Non-coding RNAs regulate many biological processes including neurogenesis. The brain-enriched miR-124 is assigned as a key player of neuronal differentiation via its complex, but little understood, regulation of thousands of annotated targets. To systematically chart its regulatory functions, we used CRISPR/Cas9 gene editing to disrupt all six miR-124 alleles in human stem cells. Upon neuronal induction, miR-124-depleted cells underwent neurogenesis and became functional neurons, albeit with altered morphology and neurotransmitter specification. By RNA-induced-silencing-complex precipitation, we found that other miRNA species were upregulated in miR-124 depleted neurons. Furthermore, we identified 98 miR-124 targets of which some directly led to decreased viability. We performed advanced transcription-factor-network analysis and revealed indirect miR-124 effects on apoptosis and neuronal subtype differentiation.
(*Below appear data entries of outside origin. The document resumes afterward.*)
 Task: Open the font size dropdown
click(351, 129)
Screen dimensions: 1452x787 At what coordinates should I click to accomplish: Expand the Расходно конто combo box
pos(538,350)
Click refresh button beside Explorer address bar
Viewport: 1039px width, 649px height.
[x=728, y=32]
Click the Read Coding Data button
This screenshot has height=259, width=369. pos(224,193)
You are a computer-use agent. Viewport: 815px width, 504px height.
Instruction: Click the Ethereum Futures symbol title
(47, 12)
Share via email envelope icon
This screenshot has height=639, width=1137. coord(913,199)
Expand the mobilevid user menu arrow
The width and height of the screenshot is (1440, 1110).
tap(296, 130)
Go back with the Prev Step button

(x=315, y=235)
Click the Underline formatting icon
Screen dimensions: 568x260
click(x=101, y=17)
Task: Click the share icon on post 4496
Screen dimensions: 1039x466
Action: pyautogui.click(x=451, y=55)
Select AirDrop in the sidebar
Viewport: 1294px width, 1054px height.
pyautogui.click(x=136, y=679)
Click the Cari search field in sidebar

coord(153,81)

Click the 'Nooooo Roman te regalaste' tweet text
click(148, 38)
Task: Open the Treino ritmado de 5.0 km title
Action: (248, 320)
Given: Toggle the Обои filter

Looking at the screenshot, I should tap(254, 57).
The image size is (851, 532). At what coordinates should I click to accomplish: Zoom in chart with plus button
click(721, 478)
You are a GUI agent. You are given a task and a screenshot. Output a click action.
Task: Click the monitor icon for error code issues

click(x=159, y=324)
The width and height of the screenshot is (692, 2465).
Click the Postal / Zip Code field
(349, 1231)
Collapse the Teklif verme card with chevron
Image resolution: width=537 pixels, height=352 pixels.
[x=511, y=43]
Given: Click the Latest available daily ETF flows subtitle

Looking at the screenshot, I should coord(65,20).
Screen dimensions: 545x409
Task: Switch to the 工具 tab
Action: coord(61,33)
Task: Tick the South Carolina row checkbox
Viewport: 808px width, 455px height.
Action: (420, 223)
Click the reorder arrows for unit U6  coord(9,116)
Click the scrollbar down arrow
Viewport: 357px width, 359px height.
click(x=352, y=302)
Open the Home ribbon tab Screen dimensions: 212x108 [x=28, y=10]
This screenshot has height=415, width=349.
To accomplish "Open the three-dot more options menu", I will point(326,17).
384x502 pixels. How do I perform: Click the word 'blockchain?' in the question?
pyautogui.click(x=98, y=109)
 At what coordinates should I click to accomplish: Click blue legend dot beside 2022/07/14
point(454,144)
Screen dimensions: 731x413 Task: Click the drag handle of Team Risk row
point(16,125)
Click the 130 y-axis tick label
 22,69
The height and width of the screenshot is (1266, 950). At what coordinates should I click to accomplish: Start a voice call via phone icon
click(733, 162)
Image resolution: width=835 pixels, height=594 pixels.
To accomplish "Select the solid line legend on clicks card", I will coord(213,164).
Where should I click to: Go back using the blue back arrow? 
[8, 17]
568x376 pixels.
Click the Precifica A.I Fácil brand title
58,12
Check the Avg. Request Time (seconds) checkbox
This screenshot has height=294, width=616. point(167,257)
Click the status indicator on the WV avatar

Our data emphasizes the need for combined experimental- and systems-level analyses to comprehensively disentangle and reveal miRNA functions, including their involvement in the neurogenesis of diverse neuronal cell types found in the human brain. RNA profile for timecourse of neuronal Neurogenin-1 and 2-triggered differentiation from human iPSCs (wildtype and ∆miR-124).